#### EXERCISE BRIEF:
Below is a block of entries; repeat exactly the lines starting at the line that contains "This screenshot has width=1344, height=768." and ending at the line that contains "Increase the quantity", both included.

Dataset entries
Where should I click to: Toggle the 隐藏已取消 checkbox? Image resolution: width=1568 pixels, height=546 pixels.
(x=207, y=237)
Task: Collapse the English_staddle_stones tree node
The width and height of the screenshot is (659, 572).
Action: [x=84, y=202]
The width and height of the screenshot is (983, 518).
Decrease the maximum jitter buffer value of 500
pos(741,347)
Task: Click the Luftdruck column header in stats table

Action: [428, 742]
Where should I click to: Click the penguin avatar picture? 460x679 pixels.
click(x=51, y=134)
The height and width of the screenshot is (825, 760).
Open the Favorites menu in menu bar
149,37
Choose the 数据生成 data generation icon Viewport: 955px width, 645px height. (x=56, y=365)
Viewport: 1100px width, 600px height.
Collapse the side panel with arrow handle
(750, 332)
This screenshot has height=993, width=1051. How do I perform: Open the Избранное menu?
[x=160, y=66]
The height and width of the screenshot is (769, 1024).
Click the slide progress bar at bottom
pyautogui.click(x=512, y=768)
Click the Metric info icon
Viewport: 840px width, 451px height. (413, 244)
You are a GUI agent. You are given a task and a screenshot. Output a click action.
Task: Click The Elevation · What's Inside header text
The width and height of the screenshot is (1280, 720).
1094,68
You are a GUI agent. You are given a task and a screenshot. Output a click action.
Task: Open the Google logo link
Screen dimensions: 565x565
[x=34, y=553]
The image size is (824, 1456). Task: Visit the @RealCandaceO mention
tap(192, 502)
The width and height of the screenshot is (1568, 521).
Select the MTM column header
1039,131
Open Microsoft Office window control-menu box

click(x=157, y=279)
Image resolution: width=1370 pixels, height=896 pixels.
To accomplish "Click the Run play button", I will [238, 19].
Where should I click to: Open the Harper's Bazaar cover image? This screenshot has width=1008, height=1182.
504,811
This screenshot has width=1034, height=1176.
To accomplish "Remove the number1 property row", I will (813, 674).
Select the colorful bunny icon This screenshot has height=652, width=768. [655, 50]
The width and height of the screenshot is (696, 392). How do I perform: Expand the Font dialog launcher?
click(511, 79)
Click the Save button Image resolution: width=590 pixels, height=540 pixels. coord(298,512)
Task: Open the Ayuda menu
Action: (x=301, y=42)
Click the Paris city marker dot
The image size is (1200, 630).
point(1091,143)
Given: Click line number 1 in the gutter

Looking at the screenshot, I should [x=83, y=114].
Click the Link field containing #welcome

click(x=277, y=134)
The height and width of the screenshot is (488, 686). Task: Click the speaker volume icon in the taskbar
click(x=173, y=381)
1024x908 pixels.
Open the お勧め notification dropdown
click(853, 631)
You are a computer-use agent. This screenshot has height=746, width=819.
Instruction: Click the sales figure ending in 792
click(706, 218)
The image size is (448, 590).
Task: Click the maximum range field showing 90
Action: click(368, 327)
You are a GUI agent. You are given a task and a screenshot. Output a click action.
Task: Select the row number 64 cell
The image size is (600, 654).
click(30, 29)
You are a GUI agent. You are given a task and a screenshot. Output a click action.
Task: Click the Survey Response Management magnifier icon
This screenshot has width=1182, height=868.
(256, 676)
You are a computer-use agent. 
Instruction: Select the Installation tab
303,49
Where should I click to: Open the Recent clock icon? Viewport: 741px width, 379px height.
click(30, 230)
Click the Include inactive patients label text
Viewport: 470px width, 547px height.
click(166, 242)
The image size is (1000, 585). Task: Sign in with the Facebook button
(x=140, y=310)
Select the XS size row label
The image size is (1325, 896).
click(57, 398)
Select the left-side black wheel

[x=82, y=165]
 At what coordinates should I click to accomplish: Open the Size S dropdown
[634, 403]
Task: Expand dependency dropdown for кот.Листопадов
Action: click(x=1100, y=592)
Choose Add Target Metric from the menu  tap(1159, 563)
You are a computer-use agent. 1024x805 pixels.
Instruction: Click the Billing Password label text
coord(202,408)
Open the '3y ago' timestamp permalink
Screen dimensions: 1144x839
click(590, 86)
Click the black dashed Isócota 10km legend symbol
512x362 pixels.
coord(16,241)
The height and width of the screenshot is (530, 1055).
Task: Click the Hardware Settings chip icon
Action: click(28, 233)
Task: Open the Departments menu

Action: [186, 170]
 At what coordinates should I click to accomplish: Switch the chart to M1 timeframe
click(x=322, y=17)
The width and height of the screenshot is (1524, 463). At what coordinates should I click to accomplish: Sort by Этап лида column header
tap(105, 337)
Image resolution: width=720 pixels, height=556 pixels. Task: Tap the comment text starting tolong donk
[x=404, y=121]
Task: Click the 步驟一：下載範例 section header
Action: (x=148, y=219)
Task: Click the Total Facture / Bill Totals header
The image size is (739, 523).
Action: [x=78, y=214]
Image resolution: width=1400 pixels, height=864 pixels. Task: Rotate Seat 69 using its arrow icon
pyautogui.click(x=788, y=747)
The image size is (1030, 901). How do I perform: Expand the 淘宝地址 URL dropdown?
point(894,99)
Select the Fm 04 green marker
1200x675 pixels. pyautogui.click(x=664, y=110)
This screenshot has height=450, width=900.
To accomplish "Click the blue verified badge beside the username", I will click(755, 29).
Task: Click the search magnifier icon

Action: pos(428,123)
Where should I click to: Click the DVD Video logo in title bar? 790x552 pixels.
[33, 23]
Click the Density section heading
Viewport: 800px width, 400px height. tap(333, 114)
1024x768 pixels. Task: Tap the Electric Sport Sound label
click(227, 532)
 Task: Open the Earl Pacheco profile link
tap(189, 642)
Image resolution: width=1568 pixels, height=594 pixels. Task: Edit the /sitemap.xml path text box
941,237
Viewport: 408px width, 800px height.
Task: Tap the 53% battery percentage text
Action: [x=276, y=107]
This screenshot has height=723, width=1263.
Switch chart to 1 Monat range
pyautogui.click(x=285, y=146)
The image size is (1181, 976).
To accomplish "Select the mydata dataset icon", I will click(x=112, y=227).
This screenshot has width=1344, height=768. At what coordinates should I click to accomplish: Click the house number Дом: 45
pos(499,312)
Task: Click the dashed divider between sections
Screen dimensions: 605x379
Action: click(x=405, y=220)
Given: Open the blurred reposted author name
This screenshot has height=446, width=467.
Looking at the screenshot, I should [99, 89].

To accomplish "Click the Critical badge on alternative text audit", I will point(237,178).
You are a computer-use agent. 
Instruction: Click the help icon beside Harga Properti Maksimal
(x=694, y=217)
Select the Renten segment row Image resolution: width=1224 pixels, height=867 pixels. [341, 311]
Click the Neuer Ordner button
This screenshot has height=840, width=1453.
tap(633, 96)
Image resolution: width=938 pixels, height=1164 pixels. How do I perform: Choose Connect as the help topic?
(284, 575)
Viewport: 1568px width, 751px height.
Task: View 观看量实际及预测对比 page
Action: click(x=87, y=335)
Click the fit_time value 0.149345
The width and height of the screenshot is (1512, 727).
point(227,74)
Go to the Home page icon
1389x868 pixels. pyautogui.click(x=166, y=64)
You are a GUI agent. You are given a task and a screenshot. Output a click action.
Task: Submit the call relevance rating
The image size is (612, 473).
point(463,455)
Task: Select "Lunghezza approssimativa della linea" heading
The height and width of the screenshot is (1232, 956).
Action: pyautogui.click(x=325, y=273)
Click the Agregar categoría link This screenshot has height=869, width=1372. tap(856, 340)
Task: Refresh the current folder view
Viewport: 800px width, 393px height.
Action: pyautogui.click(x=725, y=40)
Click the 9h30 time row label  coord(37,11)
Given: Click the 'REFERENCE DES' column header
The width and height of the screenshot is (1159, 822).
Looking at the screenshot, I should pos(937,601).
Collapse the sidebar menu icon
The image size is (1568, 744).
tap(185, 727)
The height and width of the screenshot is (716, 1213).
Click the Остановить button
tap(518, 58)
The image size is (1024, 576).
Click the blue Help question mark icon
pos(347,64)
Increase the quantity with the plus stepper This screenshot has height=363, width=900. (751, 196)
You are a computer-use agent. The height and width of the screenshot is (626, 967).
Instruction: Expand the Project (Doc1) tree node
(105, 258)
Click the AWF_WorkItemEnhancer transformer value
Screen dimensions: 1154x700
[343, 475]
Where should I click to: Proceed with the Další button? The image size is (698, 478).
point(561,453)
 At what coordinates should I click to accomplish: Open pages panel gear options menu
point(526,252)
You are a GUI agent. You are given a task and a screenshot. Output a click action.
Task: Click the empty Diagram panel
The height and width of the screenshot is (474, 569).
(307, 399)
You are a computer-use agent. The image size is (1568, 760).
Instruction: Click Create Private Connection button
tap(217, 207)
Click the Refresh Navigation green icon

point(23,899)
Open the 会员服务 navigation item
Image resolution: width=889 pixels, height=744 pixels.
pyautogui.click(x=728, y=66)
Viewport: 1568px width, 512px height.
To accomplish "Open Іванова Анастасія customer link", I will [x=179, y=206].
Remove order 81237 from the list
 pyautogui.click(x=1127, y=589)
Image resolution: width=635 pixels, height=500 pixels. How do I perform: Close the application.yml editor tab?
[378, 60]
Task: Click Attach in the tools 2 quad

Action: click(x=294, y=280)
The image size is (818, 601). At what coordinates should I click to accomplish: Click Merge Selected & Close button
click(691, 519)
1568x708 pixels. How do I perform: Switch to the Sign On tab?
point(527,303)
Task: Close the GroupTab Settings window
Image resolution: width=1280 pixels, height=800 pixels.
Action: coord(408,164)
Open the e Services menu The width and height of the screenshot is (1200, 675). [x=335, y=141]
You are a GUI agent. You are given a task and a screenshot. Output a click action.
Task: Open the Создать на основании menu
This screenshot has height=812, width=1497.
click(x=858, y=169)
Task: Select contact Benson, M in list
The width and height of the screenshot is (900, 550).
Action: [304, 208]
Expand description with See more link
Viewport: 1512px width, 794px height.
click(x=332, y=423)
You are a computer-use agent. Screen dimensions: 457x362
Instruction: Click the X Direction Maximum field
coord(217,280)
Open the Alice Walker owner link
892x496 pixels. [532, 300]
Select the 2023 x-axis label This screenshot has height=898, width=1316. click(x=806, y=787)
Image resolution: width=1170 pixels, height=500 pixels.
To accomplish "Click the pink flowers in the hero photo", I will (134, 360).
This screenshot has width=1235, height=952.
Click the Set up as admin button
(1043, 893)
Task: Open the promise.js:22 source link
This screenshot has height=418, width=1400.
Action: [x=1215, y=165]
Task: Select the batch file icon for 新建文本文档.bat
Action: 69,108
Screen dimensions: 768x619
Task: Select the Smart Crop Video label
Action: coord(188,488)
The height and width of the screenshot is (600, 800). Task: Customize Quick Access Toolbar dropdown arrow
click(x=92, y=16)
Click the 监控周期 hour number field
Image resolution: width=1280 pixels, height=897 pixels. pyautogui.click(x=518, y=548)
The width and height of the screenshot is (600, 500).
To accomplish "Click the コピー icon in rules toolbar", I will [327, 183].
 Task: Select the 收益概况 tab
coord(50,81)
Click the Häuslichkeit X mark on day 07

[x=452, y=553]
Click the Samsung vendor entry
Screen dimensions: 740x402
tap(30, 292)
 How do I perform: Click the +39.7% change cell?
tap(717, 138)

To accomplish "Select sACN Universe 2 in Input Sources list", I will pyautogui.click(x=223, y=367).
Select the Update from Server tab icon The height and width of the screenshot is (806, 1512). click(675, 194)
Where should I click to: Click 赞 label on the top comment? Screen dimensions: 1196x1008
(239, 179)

#### YOUR SOLUTION:
This screenshot has width=1344, height=768. At what coordinates should I click to accomplish: Click the house number Дом: 45
pos(499,312)
Task: Click the dashed divider between sections
Screen dimensions: 605x379
Action: click(x=405, y=220)
Given: Open the blurred reposted author name
This screenshot has height=446, width=467.
Looking at the screenshot, I should [99, 89].

To accomplish "Click the Critical badge on alternative text audit", I will point(237,178).
You are a computer-use agent. 
Instruction: Click the help icon beside Harga Properti Maksimal
(x=694, y=217)
Select the Renten segment row Image resolution: width=1224 pixels, height=867 pixels. [341, 311]
Click the Neuer Ordner button
This screenshot has height=840, width=1453.
tap(633, 96)
Image resolution: width=938 pixels, height=1164 pixels. How do I perform: Choose Connect as the help topic?
(284, 575)
Viewport: 1568px width, 751px height.
Task: View 观看量实际及预测对比 page
Action: click(x=87, y=335)
Click the fit_time value 0.149345
The width and height of the screenshot is (1512, 727).
point(227,74)
Go to the Home page icon
1389x868 pixels. pyautogui.click(x=166, y=64)
You are a GUI agent. You are given a task and a screenshot. Output a click action.
Task: Submit the call relevance rating
The image size is (612, 473).
point(463,455)
Task: Select "Lunghezza approssimativa della linea" heading
The height and width of the screenshot is (1232, 956).
Action: pyautogui.click(x=325, y=273)
Click the Agregar categoría link This screenshot has height=869, width=1372. tap(856, 340)
Task: Refresh the current folder view
Viewport: 800px width, 393px height.
Action: pyautogui.click(x=725, y=40)
Click the 9h30 time row label  coord(37,11)
Given: Click the 'REFERENCE DES' column header
The width and height of the screenshot is (1159, 822).
Looking at the screenshot, I should pos(937,601).
Collapse the sidebar menu icon
The image size is (1568, 744).
tap(185, 727)
The height and width of the screenshot is (716, 1213).
Click the Остановить button
tap(518, 58)
The image size is (1024, 576).
Click the blue Help question mark icon
pos(347,64)
Increase the quantity with the plus stepper This screenshot has height=363, width=900. (751, 196)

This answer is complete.